Dirigeant caution d’un emprunt social inconsidéré : la chambre commerciale aurait-elle du cœur ?
La chambre commerciale pose ici pour règle qu’une banque est tenue d’un devoir de mise en garde à l’égard d’une caution non avertie lorsque, au jour de son engagement, celui-ci n’est pas adapté aux capacités financières de la caution ou il existe un risque de l’endettement né de l’octroi du prêt garanti, lequel résulte de l’inadaptation du prêt aux capacités financières de l’emprunteur.
Mais la gérante qui contracte pour sa société un emprunt inconsidéré en vue de financer l’acquisition d’un fonds de commerce, et qui se porte caution de cette opération risquée, doit-elle bénéficier d’une telle mansuétude si elle dispose personnellement de moyens patrimoniaux suffisants ?
Cass. com., 15 nov. 2017, no 16-16790, BPOC c/ Mme C. Z épouse X, FS–PBI
1. Nul spécialiste du droit de la responsabilité civile n’a oublié le titre en forme d’apostrophe que le professeur François Chabas avait choisi pour traiter du revirement de la Cour de cassation en matière de réparation du préjudice que le décès accidentel de son compagnon avait causé à une concubine1. Nous nous permettons, en hommage au grand civiliste, de transposer son titre en forme d’interrogation pour présenter quelques observations sur une curieuse – tout au moins pour nous – extension de l’obligation de mise en garde incombant au banquier à laquelle la chambre commerciale a cru devoir procéder par l’arrêt rapporté2.

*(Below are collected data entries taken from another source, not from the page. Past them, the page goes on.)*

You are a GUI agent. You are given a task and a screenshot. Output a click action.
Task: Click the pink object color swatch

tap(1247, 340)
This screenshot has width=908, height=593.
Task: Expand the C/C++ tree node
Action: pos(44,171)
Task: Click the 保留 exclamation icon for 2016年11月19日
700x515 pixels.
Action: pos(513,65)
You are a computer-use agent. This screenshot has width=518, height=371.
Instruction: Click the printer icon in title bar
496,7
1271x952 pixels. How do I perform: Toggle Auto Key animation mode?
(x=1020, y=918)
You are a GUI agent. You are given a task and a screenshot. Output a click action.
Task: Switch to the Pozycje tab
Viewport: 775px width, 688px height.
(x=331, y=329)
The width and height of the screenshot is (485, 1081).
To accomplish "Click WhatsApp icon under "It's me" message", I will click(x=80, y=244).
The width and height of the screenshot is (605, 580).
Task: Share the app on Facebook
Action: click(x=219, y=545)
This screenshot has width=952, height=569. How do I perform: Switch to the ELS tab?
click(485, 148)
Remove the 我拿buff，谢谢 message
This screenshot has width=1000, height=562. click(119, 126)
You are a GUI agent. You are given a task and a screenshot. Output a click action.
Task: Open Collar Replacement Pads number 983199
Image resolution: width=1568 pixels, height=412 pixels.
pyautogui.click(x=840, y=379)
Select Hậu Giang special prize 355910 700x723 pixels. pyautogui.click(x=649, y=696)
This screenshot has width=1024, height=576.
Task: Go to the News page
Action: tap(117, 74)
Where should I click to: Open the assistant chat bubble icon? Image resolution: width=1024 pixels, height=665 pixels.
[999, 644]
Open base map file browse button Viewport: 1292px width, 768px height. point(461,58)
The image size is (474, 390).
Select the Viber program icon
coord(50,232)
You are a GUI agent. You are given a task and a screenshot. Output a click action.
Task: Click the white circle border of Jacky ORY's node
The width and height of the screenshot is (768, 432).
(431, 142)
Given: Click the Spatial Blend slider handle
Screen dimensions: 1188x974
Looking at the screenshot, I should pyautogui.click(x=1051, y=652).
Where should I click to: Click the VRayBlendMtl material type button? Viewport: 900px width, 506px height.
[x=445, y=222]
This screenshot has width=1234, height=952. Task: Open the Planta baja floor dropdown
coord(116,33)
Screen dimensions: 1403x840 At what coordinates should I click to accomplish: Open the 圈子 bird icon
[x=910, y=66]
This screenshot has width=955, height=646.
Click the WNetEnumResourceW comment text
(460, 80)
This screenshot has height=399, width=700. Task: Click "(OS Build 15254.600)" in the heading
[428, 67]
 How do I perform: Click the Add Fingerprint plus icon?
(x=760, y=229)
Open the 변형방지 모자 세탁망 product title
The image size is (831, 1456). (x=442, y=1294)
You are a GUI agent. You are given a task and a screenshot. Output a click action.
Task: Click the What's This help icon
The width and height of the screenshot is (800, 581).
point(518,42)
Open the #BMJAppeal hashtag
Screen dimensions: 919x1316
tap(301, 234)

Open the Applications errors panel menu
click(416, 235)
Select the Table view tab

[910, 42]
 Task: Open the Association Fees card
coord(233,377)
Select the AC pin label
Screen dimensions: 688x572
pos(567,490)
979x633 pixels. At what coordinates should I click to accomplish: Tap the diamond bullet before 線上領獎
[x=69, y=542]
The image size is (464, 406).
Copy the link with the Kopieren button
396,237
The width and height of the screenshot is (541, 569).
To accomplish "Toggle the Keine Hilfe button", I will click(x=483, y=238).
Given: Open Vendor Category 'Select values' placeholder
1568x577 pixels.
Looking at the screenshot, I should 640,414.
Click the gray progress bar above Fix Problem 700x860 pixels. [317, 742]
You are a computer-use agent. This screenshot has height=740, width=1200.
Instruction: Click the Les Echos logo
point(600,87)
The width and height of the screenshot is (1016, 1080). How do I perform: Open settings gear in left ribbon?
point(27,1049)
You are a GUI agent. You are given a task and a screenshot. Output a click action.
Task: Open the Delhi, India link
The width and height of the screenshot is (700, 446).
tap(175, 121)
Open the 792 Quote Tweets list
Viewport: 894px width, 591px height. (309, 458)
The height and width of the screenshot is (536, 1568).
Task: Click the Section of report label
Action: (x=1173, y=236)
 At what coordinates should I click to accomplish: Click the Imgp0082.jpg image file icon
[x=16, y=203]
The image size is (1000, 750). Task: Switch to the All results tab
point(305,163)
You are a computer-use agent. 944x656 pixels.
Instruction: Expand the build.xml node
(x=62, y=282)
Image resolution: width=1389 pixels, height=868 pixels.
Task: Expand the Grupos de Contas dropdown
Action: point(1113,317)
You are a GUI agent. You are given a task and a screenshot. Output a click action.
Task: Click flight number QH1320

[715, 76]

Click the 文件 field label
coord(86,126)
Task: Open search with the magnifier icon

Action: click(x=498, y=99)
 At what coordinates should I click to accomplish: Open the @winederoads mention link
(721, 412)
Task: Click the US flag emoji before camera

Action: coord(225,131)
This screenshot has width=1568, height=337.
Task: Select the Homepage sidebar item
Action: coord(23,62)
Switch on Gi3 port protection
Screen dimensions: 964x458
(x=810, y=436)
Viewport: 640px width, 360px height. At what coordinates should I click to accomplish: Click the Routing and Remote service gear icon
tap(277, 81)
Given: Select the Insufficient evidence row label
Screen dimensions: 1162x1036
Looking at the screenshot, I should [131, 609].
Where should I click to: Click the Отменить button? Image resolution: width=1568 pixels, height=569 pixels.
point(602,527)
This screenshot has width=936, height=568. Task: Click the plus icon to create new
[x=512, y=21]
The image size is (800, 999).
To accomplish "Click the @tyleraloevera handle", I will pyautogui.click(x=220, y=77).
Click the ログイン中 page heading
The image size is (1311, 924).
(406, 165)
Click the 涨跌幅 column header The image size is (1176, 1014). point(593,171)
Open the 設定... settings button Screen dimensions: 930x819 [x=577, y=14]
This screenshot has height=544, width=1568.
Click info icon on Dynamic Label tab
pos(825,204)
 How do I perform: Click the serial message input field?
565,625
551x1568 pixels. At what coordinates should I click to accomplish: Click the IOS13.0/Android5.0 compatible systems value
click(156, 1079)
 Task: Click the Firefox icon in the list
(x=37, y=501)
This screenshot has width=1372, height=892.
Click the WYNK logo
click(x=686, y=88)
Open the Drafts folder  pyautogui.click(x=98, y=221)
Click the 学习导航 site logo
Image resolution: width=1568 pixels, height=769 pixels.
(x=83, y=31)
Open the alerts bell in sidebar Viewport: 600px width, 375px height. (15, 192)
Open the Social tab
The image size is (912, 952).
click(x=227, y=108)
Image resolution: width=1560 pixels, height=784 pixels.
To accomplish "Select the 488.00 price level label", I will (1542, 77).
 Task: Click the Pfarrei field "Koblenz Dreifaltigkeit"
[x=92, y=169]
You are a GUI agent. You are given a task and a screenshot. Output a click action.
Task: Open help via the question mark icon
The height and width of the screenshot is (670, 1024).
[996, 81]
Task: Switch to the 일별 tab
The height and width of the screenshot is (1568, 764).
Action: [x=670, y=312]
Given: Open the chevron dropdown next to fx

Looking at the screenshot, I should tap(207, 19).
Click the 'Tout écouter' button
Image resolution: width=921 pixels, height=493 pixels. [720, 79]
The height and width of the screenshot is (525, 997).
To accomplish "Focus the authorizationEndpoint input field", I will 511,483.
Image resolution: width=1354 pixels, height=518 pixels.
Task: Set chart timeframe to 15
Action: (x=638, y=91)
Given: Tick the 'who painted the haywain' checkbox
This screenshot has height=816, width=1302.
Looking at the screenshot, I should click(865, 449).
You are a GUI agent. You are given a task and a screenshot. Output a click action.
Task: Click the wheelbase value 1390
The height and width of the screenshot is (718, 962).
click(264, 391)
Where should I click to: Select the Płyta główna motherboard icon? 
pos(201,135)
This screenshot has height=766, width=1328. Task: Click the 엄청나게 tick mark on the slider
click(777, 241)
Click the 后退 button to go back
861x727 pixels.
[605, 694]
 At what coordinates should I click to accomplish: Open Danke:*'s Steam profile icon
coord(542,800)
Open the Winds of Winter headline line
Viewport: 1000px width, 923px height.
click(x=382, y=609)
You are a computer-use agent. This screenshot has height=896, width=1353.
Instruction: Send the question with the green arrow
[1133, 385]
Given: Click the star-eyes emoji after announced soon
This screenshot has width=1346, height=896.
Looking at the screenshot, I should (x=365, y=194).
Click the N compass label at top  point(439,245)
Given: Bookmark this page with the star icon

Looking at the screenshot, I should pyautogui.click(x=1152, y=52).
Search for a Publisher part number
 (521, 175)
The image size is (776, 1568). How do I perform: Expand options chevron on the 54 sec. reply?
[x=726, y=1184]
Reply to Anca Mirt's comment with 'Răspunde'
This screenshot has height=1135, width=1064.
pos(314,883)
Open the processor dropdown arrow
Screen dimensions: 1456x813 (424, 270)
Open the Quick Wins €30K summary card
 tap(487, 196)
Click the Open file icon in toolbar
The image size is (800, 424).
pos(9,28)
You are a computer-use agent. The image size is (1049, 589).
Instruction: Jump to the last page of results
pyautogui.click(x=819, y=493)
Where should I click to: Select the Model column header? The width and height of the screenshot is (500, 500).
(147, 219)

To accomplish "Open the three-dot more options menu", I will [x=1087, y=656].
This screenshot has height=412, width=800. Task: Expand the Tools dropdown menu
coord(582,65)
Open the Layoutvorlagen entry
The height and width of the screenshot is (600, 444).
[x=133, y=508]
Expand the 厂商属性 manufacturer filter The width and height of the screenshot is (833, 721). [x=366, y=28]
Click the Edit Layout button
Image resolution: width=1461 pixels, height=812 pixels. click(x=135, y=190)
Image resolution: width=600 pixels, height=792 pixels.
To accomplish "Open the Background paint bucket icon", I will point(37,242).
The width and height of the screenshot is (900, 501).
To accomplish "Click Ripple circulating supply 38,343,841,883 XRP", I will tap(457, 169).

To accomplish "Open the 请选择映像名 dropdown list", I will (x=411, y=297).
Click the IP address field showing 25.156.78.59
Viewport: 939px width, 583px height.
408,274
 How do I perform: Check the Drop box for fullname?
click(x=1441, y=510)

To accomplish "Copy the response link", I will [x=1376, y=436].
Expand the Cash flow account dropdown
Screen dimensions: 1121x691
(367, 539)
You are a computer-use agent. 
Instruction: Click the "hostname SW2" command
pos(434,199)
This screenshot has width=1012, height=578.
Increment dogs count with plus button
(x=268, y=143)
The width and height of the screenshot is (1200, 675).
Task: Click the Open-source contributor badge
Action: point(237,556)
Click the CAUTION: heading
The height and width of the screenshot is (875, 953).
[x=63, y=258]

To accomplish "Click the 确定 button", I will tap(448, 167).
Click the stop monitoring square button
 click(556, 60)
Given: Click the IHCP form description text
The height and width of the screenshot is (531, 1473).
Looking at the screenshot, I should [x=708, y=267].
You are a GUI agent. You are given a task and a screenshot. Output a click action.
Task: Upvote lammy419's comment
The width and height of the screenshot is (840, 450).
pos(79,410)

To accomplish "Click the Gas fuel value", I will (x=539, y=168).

Il ressort du pourvoi qui avait été soumis à la Cour de cassation qu’une enseignante en musique, malheureusement privée d’emploi, avait choisi de faire acquérir par la société qu’elle avait constituée un fonds de commerce de salon de thé dansant-restaurant, pour un montant entièrement financé par un emprunt bancaire, qu’elle avait pour partie garanti en souscrivant un cautionnement solidaire ; la banque avait été rassurée par la présentation d’une attestation notariée qui faisait état de la propriété d’un bien immobilier dont la valeur représentait plus de trois fois le montant du prêt garanti par la caution. Cependant, sans doute dépourvue de la moindre expérience, la gérante n’avait pu éviter la ruine de son entreprise et l’ouverture d’une procédure collective.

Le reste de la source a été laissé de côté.